Você chega ao trabalho sempre na hora certa? Não falta nunca? Fica sempre até mais tarde? O consultor de carreira Max Gehringer diz por que nem sempre ser bonzinho é garantia de sucesso.


Nas empresas, existem três tipos de funcionários: o bom, o ruim e o bonzinho.

 

O bom é o que tem um produto maravilhoso para vender: ele mesmo. Quando o bom faz alguma coisa, a empresa inteirinha fica sabendo.

O ruim é aquele que acha que tudo está errado: o chefe, os colegas, o cafezinho, a maneira como Deus criou o universo. Enquanto o bom passa o dia falando bem dele mesmo, o ruim passa o dia falando mal dos outros. 

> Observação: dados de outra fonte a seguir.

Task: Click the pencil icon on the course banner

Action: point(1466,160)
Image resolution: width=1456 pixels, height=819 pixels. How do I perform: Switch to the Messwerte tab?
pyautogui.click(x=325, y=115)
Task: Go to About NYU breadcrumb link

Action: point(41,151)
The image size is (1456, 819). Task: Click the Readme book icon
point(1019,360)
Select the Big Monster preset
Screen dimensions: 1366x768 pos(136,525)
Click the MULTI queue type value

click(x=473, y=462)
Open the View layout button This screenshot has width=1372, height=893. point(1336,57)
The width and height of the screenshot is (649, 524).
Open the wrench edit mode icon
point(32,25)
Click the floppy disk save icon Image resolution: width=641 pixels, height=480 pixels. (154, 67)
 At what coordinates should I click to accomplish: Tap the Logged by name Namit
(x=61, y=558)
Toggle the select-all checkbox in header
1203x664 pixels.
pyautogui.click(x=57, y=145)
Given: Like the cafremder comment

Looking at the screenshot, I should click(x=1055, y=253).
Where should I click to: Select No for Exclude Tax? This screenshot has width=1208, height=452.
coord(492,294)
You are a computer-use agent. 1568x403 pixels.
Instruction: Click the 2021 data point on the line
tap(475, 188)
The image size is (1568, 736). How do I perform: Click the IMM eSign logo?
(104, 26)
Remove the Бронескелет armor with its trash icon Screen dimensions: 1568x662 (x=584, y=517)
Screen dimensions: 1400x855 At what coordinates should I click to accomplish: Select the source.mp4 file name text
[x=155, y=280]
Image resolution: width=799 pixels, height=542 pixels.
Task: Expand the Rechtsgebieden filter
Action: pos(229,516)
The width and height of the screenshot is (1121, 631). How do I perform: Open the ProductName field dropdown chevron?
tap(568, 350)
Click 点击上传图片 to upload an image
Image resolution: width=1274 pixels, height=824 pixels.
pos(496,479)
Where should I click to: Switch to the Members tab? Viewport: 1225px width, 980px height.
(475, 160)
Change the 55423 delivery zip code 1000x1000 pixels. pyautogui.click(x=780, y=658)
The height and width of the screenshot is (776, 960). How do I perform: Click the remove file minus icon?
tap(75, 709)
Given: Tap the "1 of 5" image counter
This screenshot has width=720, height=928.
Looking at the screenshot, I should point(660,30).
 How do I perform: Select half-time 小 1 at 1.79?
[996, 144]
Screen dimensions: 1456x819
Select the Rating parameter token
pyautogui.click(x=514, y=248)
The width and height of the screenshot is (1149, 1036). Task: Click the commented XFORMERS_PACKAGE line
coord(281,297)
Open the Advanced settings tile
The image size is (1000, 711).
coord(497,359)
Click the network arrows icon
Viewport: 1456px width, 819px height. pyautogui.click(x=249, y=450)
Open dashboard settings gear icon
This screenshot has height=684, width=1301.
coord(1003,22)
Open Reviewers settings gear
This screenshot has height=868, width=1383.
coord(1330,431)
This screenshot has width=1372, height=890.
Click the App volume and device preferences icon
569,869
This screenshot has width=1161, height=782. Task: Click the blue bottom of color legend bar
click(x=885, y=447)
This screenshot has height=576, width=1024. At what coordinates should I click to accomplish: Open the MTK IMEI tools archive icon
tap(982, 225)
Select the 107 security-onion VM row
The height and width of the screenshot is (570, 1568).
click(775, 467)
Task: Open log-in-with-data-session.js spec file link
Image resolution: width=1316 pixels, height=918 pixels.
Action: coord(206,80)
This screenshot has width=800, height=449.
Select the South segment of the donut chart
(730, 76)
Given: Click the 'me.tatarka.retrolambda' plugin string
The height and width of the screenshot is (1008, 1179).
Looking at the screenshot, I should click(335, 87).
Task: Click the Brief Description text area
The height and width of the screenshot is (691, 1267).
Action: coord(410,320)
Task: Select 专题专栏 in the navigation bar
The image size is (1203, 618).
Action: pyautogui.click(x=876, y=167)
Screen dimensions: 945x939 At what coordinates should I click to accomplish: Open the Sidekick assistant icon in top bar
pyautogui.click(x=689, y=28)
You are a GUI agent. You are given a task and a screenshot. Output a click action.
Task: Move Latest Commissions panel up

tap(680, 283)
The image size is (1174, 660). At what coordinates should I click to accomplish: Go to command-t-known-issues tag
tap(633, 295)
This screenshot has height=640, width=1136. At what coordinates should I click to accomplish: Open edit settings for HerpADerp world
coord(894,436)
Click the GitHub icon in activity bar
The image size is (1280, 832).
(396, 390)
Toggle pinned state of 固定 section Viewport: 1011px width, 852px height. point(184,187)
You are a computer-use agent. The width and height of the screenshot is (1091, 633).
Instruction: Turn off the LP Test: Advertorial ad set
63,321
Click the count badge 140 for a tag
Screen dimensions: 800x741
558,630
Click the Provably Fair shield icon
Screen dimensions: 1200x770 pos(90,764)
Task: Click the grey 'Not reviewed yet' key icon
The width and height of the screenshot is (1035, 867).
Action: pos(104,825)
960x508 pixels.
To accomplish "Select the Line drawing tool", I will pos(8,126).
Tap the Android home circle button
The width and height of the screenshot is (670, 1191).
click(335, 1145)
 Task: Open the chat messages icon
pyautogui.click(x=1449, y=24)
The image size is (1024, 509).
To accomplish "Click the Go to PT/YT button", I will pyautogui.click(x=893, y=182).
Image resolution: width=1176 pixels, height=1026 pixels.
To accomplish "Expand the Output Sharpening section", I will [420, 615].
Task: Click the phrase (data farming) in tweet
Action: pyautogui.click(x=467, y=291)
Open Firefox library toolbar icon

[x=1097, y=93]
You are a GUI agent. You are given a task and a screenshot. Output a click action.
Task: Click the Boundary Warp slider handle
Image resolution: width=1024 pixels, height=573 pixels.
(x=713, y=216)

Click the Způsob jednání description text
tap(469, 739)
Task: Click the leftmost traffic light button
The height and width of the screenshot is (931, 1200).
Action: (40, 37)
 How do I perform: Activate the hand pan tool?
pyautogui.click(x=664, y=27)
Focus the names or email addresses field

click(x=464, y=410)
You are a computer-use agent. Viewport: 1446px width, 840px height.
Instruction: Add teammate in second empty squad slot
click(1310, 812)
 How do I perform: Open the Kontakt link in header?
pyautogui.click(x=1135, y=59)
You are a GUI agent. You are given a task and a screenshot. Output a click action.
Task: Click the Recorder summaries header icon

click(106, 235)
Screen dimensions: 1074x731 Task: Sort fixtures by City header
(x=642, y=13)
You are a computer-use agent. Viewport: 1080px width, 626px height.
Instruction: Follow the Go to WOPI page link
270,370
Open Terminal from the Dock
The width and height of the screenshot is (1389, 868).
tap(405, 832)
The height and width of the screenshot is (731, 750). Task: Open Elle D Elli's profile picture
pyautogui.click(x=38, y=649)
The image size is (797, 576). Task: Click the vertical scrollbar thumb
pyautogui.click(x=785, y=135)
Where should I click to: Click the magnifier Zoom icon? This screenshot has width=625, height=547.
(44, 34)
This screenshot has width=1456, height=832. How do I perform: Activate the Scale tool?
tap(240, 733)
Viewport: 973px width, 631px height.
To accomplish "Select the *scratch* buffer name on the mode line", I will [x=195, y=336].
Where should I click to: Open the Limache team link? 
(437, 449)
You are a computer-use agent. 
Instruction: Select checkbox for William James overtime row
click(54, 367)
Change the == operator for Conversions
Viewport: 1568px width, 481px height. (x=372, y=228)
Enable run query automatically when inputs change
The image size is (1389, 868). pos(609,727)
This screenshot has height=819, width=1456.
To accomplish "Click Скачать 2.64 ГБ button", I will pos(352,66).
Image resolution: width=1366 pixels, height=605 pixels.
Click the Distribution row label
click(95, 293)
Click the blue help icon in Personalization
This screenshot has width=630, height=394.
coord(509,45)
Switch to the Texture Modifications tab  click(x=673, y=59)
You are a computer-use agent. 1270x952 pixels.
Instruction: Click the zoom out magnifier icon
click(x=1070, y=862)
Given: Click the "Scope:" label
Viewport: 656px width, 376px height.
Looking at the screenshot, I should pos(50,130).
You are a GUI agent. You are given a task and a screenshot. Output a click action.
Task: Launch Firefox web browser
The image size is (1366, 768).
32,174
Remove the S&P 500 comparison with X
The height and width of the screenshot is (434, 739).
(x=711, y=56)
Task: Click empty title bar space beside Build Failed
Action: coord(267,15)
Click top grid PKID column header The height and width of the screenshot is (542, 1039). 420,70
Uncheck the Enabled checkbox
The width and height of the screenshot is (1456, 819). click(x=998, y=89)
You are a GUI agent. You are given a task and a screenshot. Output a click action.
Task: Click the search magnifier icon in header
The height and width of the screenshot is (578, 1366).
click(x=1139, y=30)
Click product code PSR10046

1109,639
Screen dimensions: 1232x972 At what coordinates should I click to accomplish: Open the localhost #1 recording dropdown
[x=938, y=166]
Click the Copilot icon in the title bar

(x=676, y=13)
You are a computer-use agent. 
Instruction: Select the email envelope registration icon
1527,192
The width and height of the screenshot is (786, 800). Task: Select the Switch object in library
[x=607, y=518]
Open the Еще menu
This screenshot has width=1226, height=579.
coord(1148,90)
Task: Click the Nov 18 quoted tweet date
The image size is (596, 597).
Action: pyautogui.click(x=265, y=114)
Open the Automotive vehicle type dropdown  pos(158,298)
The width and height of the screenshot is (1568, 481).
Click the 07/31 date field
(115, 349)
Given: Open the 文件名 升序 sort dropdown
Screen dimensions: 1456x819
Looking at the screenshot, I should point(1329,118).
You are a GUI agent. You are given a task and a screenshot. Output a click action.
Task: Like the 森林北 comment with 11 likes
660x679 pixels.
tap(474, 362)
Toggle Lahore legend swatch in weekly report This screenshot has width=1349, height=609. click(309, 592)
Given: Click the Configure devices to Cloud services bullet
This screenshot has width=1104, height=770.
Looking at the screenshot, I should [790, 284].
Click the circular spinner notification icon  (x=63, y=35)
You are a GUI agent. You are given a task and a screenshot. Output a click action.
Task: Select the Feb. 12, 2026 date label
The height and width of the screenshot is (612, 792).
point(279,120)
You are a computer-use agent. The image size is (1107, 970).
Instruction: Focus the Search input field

E o bonzinho? O bonzinho é aquele que não diz nada. Nas empresas, de modo geral, o bonzinho fica sempre no mesmo lugar.

Nas empresas, de modo geral, o bom vai para cima, o ruim vai para fora. E o bonzinho fica sempre no mesmo lugar.

“Trabalho aqui há doze anos. Eu trabalho há mais tempo que o chefe. “Fico pensando também em sair. De repente... São 12 anos. Chega no outro lugar e não se adapta. É melhor ficar, pelo sim, pelo não”, diz o bonzinho.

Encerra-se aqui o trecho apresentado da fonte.